Case ID: sc_281/html/0212-01.html
Source: Caselaw Access Project
Author: {"author": "Gregory, Justice:", "license": "Public Domain", "url": "https://static.case.law/"}
Date Created: 2024-08-24T03:29:51.129683

22069
    Stanley L. COLLINS, d/b/a M & R Wrecker Service, Appellant, v. CITY OF SPARTANBURG, Respondent. Thurman WOOD, d/b/a Wood’s Service Center, Appellant, v. CITY OF SPARTANBURG, Respondent.
    (314 S. E. (2d) 332)
    Supreme Court
    
      
      H. Spencer King of King & Cothran, Spartanburg, for appellants.
    
    
      Thomas Emmet Walsh and William E. Walsh, both of Gaines & Walsh, Spartanburg, for respondent.
    
    March 27, 1984.
   Gregory, Justice:

Appellants Stanley L. Collins, d/b/a M & R Wrecker Service (M & R) and Thurman Wood, d/b/a Wood’s Service Center (Wood’s) appeal from an order of the circuit court which found a zoning ordinance of respondent City of Spartanburg as applied to appellants reasonable, legal, and constitutional. We affirm.

M & R is a business principally engaged in the towing and storage of vehicles. Wood’s is principally an automobile filling station and is ancillarily engaged in the towing and storage of vehicles.

In 1973, a 1950 Spartanburg zoning ordinance was amended thereby causing appellants’ use of their properties as long-term storage yards to become nonconforming use. The ordinance provided for a five year amortization period after which nonconforming uses must be eliminated.

Appellants brought actions for declaratory judgment, seeking restraining orders and a determination of the parties’ rights and responsibilities. The circuit court dismissed the complaints, finding the ordinance was reasonable, legal, and constitutional.

Appellants rely on James v. City of Greenville, 227 S. C. 565, 88 S. E. (2d) 661 (1955), to support their position that the ordinance is unconstitutional. James, however, may be distinguished from the facts of this case. In James, the amortization period was one year and was applied indiscriminately to all nonconforming uses. The owner had purchased and converted a two story residence, after adding two rooms, into three complete apartments. He later equipped and established on the remainder of the property a trailer court which would accommodate twenty-five trailers, nine of which were owned by James. Additionally, no evidence was presented that established the owner’s use of his property had any detrimental effect on the value of surrounding property or on the health, safety, or welfare of the public.

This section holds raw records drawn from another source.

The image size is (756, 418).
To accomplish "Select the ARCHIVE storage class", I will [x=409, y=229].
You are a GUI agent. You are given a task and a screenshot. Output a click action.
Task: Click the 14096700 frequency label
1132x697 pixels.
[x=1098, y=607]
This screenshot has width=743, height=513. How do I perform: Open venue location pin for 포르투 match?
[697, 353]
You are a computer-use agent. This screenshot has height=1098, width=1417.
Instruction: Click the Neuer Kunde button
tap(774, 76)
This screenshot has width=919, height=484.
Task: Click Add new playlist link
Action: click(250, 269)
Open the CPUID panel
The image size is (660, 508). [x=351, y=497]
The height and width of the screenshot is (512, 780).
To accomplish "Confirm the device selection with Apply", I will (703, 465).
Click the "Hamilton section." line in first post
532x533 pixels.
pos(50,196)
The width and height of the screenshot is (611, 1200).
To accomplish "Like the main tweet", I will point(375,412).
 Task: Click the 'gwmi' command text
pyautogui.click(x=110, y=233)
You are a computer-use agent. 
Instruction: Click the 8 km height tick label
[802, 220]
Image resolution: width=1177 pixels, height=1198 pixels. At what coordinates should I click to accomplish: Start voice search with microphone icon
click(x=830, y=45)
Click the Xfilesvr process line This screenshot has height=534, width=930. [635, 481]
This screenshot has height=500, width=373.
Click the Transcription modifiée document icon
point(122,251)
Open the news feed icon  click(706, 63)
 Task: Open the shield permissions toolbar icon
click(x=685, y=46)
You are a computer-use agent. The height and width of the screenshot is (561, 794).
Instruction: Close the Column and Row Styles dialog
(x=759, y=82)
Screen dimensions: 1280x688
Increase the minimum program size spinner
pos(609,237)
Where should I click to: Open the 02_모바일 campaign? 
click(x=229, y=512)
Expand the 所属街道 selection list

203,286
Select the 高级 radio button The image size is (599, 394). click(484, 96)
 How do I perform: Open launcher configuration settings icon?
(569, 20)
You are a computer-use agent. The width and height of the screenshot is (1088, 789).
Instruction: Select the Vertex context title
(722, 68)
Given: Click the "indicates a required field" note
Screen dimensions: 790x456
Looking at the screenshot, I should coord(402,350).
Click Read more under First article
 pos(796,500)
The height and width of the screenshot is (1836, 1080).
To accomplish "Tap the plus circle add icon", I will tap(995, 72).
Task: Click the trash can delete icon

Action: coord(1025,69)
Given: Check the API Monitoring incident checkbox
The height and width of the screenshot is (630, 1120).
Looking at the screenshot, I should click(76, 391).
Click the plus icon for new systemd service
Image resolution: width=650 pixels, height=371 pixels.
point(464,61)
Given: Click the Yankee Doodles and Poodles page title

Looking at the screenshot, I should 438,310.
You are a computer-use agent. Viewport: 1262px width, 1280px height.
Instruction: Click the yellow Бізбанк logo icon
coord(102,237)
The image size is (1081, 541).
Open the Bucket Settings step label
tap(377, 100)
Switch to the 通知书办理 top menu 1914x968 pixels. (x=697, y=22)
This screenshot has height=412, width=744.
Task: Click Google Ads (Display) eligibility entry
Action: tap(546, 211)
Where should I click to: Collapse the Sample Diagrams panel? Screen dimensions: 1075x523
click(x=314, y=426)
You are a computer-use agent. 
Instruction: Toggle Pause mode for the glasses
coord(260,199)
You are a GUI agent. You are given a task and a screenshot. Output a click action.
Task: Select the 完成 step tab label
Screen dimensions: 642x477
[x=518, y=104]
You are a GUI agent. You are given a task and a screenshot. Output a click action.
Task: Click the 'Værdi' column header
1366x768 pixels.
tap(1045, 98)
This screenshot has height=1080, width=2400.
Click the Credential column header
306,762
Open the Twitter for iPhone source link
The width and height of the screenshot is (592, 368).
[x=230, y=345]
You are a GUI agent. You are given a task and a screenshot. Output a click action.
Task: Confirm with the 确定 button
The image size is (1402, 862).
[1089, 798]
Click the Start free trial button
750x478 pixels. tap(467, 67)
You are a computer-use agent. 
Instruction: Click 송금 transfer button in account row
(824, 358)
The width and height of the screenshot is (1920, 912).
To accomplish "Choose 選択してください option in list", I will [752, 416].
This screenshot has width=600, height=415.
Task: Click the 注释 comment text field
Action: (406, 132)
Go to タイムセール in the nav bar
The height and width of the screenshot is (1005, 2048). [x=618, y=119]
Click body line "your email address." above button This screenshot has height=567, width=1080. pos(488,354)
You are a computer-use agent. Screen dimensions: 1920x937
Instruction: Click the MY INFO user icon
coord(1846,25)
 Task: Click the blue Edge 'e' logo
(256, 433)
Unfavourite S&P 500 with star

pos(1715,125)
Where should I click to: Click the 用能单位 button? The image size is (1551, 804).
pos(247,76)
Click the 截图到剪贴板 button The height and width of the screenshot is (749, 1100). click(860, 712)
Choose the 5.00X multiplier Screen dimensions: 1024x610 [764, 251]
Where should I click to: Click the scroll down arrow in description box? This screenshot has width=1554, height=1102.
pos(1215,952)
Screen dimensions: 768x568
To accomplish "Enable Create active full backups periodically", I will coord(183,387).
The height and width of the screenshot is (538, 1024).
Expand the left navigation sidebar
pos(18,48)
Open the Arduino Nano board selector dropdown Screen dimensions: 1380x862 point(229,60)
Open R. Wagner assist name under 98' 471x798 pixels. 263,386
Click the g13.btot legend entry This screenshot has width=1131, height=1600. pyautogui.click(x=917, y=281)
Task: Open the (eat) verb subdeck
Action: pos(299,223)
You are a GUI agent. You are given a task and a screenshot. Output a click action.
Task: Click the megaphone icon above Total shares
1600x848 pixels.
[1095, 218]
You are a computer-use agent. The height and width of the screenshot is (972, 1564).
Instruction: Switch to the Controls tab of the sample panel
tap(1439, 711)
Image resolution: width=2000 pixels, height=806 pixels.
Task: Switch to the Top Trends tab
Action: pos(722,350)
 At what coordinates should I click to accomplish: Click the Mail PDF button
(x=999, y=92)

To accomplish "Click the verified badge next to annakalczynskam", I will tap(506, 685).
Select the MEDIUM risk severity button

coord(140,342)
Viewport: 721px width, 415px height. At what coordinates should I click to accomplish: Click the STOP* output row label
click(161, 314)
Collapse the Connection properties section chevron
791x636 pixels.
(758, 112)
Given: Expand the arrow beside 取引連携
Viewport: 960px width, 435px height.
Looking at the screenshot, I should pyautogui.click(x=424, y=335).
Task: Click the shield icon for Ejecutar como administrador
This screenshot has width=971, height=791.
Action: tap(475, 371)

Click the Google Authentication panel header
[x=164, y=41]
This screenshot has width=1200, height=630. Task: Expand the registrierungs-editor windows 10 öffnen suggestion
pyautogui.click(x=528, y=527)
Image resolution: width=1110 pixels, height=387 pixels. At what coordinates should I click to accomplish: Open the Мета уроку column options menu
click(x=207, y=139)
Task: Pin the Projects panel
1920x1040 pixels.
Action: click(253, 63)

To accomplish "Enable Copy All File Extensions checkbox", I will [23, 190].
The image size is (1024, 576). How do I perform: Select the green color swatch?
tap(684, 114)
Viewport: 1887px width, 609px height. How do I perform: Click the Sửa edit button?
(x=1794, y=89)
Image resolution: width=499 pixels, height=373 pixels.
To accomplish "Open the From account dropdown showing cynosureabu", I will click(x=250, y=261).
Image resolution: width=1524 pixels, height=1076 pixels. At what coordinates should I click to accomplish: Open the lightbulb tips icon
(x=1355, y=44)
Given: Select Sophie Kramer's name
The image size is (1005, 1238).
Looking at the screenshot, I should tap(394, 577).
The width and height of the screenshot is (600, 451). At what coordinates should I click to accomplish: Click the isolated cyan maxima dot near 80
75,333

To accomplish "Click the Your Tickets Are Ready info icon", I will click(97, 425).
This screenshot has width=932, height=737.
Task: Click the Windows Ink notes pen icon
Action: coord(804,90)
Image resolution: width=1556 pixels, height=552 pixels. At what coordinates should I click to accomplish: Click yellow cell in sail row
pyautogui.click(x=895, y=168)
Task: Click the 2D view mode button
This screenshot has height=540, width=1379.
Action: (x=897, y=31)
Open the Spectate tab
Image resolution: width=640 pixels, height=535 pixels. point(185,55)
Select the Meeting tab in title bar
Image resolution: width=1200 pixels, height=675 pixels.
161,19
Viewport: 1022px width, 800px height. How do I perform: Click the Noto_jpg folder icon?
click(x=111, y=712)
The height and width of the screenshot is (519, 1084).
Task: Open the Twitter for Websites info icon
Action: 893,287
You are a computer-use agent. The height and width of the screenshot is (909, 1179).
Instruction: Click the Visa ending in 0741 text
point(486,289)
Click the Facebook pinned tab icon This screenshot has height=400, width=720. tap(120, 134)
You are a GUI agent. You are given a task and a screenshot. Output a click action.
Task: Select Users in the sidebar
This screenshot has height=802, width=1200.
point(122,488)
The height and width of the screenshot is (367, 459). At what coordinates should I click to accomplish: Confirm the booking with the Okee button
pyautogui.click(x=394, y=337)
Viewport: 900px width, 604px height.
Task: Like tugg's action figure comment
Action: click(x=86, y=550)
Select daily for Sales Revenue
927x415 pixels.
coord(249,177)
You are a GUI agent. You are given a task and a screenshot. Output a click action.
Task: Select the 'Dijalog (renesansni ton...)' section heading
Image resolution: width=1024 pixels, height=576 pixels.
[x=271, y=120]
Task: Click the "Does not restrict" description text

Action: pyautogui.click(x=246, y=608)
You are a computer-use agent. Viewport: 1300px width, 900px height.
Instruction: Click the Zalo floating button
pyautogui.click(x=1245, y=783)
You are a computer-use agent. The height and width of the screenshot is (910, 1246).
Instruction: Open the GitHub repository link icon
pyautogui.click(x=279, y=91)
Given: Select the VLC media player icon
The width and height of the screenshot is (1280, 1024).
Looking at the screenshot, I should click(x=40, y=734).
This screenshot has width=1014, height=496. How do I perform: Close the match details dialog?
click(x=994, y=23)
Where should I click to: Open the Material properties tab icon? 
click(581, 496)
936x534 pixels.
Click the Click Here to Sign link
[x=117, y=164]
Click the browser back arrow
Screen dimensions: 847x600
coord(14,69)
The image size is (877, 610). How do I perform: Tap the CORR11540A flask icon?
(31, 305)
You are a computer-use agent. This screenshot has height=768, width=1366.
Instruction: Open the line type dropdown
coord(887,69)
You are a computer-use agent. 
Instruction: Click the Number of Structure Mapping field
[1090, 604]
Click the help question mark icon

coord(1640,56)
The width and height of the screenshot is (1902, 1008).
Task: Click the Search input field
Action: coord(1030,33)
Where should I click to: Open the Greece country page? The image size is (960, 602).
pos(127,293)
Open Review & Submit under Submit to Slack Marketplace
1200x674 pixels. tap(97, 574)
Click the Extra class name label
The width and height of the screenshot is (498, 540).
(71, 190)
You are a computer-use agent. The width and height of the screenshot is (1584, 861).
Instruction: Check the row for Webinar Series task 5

In this case, the amortization period is five years and applied only to properties used for storage yards, auto wrecking, and junk yards. Wood and Collins had very little invested in their towing and storage businesses. Collins leased the property he used as a storage yard and testified there was property outside the city which was available to him for long-term storage. Wood owned his property and testified at the hearing that he was storing vehicles on a long-term basis at a location outside the city. And, in this case, evidence was presented that the storage yards were breeding grounds for rats and other vermin and the properties were unsightly due to accumulated trash, debris, and weeds.

Counsel for appellants conceded at oral argument that the majority of jurisdictions hold amortizations provisions of zoning ordinances are valid, if reasonable. See Annot., 22 A.L.R. (3rd) 1134 (1968).

In his concurring opinion in James, swpra, joined by Justices Stukes and Oxner, Justice Legge indicated that amortization periods may be valid if the continuance of a nonconforming use would be detrimental to the public health, safety, morals, or general welfare.

Appellants did not except to the circuit court’s findings (1) that the continued use of appellants’ properties as storage yards had a detrimental effect on surrounding property values and posed a threat to the health, safety, and welfare of the community, and (2) that enforcement of the ordinance would impose no undue hardship on appellants. Balancing the public gain against the private loss, we conclude the amortization provision of the zoning ordinance is reasonable and valid. See Annot., 22 A.L.R. (3rd) 1134 (1968).

Appellants’ other exceptions were not preserved in the record.

Accordingly, the order of the circuit court is

Affirmed.

Lewis, C. J., and Littlejohn, Ness and Harwell, JJ., concur.